Do this —
Retype the items word for word, starting at the line that contains "Viewport: 1500px width, 938px" and stopping after the line that contains "[x=2060, y=908]".

Records of locating words and elements:
════

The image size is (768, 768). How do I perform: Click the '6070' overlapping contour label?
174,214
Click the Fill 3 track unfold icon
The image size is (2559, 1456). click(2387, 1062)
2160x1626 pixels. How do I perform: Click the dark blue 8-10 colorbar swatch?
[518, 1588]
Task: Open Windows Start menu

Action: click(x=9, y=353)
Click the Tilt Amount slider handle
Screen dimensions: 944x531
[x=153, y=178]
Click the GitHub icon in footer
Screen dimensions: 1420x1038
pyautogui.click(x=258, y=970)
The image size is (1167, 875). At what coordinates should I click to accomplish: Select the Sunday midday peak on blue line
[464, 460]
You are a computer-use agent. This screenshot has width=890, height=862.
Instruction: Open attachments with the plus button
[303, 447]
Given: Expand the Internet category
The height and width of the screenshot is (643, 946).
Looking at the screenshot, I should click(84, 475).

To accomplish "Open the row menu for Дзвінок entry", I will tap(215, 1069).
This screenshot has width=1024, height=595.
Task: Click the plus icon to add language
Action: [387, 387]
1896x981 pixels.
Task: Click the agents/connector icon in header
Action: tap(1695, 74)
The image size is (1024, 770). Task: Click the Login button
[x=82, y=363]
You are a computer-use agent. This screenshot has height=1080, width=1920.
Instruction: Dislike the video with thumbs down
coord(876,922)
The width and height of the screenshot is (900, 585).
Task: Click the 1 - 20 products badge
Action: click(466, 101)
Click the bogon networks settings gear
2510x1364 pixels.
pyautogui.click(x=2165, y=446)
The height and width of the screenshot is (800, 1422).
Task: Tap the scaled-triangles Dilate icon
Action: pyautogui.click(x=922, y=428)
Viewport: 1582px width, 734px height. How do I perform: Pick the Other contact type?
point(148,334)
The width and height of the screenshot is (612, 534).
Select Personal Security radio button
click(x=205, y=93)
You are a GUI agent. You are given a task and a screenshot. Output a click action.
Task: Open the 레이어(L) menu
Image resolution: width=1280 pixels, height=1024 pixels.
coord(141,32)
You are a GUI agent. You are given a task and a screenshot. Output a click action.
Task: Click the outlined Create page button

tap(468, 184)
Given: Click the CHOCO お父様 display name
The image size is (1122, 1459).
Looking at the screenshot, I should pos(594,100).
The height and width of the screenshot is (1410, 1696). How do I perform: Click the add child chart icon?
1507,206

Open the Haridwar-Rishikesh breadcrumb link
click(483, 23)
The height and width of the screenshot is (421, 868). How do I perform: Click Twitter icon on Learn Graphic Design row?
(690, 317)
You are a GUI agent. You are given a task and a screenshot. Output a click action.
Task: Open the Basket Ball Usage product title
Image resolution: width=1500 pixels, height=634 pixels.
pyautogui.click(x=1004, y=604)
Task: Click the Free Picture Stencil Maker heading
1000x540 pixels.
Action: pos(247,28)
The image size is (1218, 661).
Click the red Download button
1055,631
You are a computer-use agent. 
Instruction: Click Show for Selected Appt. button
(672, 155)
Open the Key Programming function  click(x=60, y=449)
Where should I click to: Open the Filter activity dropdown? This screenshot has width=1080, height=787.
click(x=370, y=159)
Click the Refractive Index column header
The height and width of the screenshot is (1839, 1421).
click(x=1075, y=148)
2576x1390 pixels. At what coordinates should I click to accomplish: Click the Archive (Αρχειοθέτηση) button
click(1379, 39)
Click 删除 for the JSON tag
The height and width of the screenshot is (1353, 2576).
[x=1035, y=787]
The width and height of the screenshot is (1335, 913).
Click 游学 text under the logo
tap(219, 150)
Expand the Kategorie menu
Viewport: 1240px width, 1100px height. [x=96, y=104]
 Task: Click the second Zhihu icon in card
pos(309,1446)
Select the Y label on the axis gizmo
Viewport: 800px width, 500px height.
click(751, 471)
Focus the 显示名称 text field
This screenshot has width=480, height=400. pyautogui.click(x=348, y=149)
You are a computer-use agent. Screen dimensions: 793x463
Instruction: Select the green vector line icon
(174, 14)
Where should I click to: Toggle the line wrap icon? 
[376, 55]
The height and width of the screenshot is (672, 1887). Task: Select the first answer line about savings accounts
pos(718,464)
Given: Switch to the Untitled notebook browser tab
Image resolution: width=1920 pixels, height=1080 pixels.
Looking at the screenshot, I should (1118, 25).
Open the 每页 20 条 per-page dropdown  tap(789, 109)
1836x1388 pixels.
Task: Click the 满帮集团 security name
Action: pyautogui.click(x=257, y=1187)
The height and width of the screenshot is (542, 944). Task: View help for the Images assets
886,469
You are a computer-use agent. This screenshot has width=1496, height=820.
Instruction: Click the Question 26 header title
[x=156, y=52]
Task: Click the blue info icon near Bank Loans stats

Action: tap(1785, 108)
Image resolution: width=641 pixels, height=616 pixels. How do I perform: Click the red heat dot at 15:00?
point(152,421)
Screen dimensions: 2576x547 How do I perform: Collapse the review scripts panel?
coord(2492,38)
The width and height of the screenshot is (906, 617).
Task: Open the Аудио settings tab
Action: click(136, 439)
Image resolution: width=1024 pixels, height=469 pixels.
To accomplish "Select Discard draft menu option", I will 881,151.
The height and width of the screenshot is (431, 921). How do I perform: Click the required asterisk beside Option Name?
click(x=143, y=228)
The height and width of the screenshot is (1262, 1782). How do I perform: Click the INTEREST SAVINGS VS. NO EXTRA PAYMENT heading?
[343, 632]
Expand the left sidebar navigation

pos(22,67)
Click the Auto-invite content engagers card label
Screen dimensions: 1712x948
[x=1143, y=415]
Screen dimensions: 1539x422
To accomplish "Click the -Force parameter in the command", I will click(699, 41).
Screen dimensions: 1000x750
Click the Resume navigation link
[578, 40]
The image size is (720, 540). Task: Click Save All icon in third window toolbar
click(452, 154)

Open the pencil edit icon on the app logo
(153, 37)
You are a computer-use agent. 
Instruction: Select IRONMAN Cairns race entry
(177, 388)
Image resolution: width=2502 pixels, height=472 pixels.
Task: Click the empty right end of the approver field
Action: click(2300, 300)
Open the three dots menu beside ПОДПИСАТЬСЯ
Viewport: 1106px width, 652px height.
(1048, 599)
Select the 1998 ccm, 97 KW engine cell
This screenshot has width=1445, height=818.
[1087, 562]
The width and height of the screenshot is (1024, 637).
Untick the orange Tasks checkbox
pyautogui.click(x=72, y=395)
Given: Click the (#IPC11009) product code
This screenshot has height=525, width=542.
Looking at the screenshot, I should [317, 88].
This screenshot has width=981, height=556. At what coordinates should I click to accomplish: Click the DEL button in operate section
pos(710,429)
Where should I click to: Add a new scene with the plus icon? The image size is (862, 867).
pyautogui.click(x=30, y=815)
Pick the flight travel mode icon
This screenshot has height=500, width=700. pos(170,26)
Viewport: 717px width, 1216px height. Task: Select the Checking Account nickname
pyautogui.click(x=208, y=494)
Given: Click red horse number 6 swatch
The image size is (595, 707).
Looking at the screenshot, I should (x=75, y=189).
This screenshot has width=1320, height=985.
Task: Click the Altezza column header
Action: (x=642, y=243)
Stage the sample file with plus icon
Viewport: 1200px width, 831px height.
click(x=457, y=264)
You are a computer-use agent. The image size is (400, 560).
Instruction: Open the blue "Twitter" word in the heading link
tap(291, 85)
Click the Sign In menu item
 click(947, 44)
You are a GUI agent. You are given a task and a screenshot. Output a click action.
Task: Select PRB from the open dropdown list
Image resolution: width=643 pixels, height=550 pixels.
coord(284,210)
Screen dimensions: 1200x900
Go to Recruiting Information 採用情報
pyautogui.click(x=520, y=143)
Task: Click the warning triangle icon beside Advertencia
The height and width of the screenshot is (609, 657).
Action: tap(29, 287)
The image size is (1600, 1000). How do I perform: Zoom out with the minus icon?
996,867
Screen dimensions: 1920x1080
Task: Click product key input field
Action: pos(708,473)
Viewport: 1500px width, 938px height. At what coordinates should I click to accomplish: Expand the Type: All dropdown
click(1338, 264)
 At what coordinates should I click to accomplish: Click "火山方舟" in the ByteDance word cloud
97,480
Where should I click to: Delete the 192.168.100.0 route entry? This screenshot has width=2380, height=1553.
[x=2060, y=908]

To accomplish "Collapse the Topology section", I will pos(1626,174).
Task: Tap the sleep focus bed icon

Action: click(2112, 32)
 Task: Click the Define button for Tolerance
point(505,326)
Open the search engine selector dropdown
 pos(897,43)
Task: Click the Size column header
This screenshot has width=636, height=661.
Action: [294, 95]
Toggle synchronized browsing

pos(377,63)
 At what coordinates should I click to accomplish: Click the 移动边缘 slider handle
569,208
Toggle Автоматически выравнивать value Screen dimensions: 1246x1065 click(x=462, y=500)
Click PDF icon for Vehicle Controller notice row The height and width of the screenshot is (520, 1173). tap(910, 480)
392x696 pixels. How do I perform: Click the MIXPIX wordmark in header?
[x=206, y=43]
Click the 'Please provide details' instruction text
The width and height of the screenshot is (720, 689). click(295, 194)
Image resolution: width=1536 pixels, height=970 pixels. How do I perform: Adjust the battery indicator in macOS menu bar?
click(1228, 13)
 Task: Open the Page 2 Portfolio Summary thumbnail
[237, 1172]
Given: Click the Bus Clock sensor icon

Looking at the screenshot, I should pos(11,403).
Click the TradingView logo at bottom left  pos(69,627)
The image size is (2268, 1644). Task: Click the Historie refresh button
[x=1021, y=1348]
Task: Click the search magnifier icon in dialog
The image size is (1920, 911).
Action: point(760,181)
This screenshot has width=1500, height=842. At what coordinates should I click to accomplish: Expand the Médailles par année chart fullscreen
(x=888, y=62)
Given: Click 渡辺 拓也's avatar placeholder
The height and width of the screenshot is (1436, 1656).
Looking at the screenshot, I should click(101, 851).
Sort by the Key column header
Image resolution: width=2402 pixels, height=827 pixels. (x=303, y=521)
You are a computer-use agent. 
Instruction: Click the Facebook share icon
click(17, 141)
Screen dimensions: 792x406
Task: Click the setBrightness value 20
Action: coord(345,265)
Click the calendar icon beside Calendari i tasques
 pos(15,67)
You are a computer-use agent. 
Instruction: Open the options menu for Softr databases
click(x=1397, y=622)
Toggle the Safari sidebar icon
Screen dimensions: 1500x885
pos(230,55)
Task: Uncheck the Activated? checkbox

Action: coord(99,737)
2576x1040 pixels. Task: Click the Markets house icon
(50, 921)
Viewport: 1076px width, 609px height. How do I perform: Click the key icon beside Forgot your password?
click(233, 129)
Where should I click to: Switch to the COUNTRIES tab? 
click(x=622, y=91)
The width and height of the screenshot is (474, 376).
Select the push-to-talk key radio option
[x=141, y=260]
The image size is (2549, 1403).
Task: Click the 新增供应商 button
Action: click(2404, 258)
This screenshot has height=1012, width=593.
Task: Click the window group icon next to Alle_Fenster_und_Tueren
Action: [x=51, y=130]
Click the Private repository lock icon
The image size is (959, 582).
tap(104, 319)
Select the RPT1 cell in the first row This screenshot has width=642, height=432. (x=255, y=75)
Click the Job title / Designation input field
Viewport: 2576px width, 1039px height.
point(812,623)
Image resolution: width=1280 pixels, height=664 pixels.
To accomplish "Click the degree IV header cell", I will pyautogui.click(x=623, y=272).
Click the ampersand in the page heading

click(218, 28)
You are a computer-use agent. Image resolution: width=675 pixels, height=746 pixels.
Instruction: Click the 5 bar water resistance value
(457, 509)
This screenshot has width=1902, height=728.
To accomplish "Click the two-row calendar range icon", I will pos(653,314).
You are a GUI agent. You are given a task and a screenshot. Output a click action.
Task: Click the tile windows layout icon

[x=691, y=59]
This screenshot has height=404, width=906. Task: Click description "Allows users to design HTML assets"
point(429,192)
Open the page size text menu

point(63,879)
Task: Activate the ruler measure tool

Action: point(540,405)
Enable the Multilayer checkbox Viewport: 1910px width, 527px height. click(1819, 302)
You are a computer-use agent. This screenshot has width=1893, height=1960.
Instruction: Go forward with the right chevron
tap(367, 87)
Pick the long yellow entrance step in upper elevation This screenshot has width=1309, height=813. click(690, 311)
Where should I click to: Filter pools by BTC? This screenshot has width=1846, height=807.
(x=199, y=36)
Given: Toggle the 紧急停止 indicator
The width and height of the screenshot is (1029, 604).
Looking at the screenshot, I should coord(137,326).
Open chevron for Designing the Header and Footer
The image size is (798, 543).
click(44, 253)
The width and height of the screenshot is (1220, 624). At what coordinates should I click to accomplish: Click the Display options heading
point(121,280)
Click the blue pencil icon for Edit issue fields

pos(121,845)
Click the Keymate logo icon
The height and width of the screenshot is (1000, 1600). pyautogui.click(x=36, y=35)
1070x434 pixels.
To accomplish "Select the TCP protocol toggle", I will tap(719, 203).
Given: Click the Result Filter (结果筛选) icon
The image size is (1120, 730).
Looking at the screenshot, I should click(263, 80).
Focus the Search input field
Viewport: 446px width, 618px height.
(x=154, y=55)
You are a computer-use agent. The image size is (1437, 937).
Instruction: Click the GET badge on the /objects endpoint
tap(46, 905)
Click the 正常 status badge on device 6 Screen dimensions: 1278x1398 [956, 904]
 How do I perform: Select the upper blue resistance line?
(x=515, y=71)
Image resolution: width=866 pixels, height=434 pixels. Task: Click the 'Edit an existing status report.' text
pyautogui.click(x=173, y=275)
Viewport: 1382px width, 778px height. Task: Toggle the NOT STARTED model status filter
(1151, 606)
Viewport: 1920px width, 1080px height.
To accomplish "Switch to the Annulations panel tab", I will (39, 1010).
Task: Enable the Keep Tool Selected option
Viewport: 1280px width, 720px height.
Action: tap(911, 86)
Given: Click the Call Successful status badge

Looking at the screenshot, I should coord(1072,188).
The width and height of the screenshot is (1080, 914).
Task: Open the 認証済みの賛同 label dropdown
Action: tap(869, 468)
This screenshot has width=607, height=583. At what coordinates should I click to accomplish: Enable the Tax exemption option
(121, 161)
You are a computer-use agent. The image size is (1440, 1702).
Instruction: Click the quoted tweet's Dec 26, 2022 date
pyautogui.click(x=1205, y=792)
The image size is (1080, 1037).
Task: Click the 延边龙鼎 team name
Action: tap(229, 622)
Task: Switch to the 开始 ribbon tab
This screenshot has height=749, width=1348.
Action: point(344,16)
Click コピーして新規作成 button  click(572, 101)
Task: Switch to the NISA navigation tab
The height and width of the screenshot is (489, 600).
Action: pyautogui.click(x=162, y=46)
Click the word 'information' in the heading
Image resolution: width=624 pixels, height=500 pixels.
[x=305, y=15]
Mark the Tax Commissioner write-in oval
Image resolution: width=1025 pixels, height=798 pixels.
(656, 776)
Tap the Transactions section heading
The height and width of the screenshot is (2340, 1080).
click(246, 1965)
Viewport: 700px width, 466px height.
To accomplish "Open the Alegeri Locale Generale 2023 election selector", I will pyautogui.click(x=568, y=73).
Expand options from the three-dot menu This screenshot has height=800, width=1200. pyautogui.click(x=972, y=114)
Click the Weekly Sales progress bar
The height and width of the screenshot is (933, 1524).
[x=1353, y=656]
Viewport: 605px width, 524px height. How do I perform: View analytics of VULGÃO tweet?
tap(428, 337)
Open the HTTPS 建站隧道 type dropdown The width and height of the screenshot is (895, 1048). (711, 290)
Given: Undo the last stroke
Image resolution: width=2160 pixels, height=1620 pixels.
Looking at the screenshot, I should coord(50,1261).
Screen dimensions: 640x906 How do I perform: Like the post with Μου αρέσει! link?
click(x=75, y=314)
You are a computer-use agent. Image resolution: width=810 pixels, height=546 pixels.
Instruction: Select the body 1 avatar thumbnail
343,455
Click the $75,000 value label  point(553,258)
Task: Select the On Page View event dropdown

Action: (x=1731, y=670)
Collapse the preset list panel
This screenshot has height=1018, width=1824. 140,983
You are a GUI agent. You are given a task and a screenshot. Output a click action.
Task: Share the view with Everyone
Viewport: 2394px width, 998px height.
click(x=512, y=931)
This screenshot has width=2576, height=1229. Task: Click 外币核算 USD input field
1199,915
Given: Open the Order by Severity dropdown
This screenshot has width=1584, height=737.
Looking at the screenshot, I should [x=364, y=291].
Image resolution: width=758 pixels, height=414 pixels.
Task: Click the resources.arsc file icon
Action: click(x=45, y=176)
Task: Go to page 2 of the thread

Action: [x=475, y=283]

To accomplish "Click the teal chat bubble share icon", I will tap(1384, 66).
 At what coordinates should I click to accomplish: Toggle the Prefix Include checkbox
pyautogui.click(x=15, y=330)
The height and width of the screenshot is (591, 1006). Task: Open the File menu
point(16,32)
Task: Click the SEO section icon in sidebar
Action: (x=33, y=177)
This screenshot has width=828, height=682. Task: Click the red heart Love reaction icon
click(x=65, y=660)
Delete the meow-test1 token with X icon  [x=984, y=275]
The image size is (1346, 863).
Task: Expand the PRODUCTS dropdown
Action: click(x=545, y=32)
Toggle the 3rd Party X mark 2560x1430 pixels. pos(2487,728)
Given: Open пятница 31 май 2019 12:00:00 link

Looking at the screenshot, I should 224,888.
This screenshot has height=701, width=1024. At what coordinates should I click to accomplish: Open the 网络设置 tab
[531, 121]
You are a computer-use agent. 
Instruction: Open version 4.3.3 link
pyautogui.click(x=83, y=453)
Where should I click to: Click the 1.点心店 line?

════

Result —
Viewport: 1500px width, 938px height. At what coordinates should I click to accomplish: Expand the Type: All dropdown
click(1338, 264)
 At what coordinates should I click to accomplish: Click "火山方舟" in the ByteDance word cloud
97,480
Where should I click to: Delete the 192.168.100.0 route entry? This screenshot has width=2380, height=1553.
[x=2060, y=908]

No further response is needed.